Batura's subject matter is never simple or easy, and despite the fact these sculptures refract light across their smooth glassy surfaces, the faces are set in moods of feverish ecstasy and dubious contemplation that could easily be mistaken for the steadfast open-eyed gaze of the dead as indeed many of these pieces appear to reference the ancient tradition of memorialization. Throughout global histories, masks of deceased persons were part of an ancient cultural tradition. For example, the most important process of the funeral ceremony in ancient Egypt was the mummification of the body, which, after prayers and consecration, was put into a sarcophagus enameled and decorated with gold and gems. A special element of the rite involved the creation of a sculpted mask placed over the face of the deceased at the time of death. This mask was believed to strengthen the spirit of the mummy and guard the soul from evil spirits on its way to the afterworld. Batura's heads are hardly shamanistic, however, the effigy of the face serves even here as it did in ancient Egypt as a portal toward transcendence and a reminder of the transience of human life.
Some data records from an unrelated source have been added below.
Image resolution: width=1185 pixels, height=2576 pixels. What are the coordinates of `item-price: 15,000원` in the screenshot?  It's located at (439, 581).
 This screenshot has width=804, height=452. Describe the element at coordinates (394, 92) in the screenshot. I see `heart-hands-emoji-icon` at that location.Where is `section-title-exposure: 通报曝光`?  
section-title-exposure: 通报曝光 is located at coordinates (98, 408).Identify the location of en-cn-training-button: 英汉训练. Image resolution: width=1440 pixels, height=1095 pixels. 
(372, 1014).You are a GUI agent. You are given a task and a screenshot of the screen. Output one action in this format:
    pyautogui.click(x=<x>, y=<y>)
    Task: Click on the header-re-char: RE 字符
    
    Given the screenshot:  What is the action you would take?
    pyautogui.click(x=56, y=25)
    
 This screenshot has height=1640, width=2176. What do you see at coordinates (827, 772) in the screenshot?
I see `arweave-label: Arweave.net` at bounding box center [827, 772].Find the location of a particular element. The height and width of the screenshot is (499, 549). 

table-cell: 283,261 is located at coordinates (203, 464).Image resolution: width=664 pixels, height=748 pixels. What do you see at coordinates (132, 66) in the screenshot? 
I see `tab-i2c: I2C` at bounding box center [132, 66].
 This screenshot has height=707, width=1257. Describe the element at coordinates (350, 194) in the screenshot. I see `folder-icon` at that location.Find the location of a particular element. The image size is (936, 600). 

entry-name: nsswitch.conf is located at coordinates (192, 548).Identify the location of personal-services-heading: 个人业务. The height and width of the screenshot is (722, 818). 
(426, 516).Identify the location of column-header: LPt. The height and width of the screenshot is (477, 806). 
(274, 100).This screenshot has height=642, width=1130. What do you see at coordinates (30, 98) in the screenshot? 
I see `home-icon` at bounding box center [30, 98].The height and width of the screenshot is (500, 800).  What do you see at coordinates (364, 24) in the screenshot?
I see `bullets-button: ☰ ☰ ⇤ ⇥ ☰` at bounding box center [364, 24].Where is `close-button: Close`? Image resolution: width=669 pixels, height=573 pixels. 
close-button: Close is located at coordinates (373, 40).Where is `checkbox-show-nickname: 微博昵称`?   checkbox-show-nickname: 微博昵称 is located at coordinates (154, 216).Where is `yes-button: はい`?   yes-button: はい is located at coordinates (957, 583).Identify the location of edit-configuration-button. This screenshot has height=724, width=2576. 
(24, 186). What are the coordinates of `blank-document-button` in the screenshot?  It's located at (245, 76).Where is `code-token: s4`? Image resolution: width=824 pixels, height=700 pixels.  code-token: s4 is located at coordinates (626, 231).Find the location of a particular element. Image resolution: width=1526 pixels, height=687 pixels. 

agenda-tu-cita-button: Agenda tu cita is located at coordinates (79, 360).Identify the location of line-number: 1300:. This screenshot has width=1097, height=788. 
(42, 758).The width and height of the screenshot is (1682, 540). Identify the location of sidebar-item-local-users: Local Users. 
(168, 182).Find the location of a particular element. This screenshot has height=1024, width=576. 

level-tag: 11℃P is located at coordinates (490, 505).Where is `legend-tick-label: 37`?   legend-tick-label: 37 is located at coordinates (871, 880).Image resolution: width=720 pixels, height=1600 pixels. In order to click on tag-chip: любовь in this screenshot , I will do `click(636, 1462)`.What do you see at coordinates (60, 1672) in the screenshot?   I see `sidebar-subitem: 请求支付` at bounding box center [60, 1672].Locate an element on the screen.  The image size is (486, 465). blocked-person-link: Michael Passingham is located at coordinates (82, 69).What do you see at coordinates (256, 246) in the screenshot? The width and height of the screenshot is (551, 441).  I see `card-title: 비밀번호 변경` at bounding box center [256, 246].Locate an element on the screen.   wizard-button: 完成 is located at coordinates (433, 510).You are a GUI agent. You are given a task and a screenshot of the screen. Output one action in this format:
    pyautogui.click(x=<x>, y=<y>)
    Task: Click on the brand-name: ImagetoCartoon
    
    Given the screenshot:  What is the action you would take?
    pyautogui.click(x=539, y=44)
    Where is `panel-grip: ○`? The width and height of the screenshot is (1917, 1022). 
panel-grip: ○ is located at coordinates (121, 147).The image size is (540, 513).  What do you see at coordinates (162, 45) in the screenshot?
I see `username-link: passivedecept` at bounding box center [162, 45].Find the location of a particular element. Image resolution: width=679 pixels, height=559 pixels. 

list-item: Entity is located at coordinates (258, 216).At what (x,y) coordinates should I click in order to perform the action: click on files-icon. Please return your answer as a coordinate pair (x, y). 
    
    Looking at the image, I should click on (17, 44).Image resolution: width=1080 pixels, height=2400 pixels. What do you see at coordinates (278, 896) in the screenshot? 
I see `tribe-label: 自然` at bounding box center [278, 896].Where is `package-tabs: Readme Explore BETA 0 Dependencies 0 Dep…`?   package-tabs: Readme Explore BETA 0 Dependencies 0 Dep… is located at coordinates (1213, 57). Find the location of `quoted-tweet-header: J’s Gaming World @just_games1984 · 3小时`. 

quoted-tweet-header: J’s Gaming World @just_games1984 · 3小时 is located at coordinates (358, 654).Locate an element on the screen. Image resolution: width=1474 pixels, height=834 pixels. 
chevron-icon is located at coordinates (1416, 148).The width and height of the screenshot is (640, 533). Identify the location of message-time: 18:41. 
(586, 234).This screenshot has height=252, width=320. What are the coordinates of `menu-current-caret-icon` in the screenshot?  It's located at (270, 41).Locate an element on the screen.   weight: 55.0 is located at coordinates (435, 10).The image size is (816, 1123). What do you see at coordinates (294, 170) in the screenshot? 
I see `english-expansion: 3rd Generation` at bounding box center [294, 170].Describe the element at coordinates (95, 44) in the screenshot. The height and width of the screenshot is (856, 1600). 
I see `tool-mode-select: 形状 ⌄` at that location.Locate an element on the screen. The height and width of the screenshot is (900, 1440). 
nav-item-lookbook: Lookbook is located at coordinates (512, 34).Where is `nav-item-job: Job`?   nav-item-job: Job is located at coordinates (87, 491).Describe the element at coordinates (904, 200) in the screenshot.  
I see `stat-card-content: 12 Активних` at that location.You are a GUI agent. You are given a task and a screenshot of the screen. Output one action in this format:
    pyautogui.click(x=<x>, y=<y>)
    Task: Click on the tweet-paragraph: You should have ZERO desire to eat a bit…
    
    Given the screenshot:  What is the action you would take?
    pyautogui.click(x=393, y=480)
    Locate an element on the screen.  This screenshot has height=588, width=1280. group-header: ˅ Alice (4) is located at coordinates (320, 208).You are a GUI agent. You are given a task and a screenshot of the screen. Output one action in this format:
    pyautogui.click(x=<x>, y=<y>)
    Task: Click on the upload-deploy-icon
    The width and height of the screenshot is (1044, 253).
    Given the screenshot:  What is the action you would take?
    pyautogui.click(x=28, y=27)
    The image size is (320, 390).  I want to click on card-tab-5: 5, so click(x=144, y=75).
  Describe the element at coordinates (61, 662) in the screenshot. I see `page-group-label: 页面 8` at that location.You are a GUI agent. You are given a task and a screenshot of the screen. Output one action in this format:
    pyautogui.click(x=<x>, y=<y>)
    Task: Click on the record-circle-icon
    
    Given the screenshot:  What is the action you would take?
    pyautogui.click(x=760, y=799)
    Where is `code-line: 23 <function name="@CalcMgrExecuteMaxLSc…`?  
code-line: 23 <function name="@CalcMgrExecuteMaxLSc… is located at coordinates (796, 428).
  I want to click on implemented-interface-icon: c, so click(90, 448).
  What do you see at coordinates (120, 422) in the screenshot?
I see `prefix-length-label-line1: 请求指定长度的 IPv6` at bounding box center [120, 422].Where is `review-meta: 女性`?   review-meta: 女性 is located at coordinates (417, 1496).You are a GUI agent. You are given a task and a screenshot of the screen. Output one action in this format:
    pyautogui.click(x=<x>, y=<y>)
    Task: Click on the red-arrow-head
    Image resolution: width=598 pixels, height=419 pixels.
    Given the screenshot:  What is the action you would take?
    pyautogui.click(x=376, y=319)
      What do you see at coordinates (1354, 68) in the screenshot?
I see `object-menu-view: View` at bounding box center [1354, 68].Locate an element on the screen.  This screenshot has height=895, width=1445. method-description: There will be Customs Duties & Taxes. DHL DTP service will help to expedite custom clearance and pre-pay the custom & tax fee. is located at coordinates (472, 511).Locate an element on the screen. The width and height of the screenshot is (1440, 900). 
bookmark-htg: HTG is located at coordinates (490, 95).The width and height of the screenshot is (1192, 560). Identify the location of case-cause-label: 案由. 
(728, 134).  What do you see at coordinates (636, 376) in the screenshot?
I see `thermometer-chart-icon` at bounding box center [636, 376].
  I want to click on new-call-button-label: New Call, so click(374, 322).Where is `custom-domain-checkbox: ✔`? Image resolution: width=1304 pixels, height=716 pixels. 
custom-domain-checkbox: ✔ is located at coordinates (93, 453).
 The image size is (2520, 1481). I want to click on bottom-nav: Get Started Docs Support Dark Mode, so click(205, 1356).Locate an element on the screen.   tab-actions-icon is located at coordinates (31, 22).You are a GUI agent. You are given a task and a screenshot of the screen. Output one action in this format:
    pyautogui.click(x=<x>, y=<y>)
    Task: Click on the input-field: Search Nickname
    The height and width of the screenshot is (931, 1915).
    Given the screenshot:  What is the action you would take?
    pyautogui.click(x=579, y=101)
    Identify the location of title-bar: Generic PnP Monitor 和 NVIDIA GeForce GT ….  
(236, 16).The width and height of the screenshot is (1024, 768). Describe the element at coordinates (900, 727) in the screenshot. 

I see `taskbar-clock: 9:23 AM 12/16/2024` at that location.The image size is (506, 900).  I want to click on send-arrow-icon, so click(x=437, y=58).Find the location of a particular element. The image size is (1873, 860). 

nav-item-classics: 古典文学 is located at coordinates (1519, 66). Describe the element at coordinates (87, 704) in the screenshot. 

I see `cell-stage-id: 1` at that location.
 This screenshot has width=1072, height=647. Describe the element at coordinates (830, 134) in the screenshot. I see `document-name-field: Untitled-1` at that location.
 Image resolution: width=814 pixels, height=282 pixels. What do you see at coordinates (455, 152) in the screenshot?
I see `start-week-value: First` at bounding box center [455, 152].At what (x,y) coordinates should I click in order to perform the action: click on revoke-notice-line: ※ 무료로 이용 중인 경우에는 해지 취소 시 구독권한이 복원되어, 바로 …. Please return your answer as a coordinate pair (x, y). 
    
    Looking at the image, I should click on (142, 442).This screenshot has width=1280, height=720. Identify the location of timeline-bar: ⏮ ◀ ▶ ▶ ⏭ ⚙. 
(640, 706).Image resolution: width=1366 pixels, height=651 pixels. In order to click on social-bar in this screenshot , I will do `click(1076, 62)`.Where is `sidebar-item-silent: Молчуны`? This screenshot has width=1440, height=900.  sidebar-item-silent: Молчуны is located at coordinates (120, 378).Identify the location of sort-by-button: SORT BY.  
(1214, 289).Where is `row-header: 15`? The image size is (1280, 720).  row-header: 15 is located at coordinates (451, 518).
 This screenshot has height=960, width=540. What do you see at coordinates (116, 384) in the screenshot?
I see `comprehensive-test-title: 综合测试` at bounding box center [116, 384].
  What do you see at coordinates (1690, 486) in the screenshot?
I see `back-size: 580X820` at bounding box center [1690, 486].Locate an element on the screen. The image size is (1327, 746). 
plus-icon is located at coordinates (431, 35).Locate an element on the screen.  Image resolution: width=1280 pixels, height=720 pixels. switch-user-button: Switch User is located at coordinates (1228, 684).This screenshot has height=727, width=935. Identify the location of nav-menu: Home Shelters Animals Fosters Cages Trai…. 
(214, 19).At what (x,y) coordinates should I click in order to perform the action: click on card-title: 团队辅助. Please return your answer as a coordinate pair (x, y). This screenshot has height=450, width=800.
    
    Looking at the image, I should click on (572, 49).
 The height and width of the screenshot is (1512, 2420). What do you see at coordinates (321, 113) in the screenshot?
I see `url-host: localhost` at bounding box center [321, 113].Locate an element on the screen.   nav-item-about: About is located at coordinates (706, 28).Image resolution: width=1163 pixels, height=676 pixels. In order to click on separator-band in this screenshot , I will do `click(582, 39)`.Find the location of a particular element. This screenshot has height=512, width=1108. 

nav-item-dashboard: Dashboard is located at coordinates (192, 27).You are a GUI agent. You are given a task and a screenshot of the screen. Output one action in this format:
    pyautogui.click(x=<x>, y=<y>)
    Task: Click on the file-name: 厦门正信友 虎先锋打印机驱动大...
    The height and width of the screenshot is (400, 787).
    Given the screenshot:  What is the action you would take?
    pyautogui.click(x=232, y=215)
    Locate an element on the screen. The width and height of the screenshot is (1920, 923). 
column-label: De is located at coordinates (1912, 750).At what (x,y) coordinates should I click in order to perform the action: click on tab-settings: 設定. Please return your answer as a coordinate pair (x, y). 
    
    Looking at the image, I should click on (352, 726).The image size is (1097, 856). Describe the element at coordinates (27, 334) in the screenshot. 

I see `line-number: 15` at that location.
Works like "Dutchlavender" operate on two levels simultaneously, as both a portrait representing literal form while also denying its own figuration. The face betrays no emotional resonance, no particular agenda or countenance, and really the only human trace is a slight blush across the lips and cheeks. The eyes are open, but as with the rest of the figure, they are blank and colorless. The blush is suggestive of a bruise, but could also reference more libidinal pursuits, i.e. Lord Byron's searing comment "What is hope? Nothing but the paint on the face of Existence; the least touch of truth rubs it off, and then we see what a hollow-cheeked harlot we have got hold of." As with Byron, Batura sees straight through the light and into the darkness. After all, the light is only temporary, reserved for the living, but darkness is eternal.

Other works like the strangely disconcerting blue-eyed figure titled simply "Untitled" is reminiscent of the open-mouthed gaze indicative of transcendence by many of the Old Masters including Michelangelo and Bernini. In these works as with this piece, which certainly follows an unprecedented historic lineage, the gaze is directed inward, though the figure stares obviously outside himself.

Batura's work clearly derives from her own variegated imagination, often dark, sometimes comic, and always slightly off center. Her work is forged not so much in the heat of sudden inspiration as much as in the clutches of a veiled and slightly macabre sense of longing.